Author :Erhard Friedrich Karl Voeltz Release :2005-01-01 Genre :Language Arts & Disciplines Kind :eBook Book Rating :759/5 ( reviews)
Download or read book Studies in African Linguistic Typology written by Erhard Friedrich Karl Voeltz. This book was released on 2005-01-01. Available in PDF, EPUB and Kindle. Book excerpt: The twenty-one papers that make up this volume reflect the broad perspective of African linguistic topology studies today. Where previous volumes would present language material from a very restricted area and perspective, the present contributions reflect the global interest and orientation of current African linguistic studies. The studies are nearly all implicational in nature. Based upon a detailed survey of a particular linguistic phenomenon in a given language or language area conclusions are drawn about the general nature about this phenomenon in the languages of Africa and beyond. They represent as such a first step that may ultimately lead to a more thorough understanding of African linguistic structures. This approach is well justified. Taking the other road, attempting to pick out linguistic details from often fairly superficially documented languages runs the risk that the data and its implications for the structure investigated might be misunderstood. Consequentially only very few studies of this nature giving the very broad perspective, the overview of a particular structure type covering the whole African continent are represented here.

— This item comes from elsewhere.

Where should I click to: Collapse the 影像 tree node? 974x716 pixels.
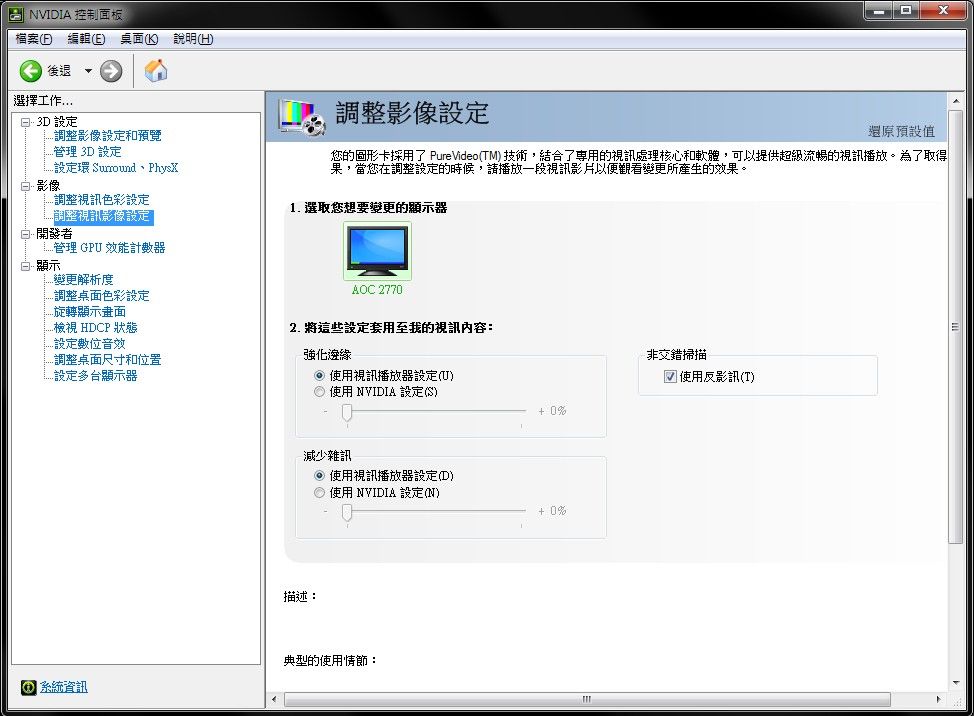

Author :J. F. Maho Release :1998 Genre :Language Arts & Disciplines Kind :eBook Book Rating :/5 ( reviews)
Download or read book Few People, Many Tongues written by J. F. Maho. This book was released on 1998. Available in PDF, EPUB and Kindle. Book excerpt: A comprehensive overview of the languages spoken in Namibia, their sociology, genetic relations, phonology, grammar, state of linguistic research, development for educational use, and language policy.